Extracted data entries:

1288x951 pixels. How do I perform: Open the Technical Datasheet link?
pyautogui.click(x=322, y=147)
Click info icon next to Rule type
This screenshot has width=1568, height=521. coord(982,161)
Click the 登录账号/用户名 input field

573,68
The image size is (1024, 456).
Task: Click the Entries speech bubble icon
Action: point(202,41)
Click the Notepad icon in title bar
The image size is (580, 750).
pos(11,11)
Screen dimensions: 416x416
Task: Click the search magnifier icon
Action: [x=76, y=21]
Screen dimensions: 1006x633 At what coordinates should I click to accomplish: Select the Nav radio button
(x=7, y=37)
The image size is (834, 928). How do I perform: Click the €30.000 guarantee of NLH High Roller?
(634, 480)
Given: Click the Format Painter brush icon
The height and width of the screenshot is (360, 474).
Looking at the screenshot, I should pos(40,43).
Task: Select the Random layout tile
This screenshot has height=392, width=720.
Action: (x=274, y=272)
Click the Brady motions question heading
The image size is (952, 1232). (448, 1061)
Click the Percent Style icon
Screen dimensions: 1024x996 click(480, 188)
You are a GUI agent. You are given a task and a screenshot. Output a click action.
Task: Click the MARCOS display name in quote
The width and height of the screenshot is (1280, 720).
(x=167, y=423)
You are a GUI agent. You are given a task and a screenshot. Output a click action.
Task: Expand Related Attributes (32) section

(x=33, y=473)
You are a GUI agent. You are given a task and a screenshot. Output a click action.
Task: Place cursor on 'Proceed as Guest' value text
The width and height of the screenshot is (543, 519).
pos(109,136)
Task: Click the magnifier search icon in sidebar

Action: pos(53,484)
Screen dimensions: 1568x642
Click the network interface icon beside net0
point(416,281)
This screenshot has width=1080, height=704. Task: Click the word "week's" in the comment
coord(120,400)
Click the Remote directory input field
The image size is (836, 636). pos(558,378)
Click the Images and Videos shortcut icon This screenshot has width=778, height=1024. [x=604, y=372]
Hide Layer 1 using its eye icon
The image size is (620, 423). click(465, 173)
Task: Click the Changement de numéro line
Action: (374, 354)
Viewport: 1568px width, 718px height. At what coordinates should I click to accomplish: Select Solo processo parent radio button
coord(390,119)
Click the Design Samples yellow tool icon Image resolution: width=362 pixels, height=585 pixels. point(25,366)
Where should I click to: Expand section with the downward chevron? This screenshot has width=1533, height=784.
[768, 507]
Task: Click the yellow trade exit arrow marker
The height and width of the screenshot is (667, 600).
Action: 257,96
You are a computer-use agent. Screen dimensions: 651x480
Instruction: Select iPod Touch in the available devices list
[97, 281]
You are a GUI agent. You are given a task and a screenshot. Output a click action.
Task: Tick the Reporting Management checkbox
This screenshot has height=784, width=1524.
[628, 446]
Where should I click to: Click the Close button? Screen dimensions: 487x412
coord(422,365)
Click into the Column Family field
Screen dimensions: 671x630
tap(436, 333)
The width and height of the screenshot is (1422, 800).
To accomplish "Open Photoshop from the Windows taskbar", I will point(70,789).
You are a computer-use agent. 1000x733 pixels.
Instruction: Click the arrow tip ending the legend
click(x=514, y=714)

*What you will do*: Where a line above holds the string "computer", copy that line.

*Output*:
You are a computer-use agent. Screen dimensions: 651x480
You are a computer-use agent. 1000x733 pixels.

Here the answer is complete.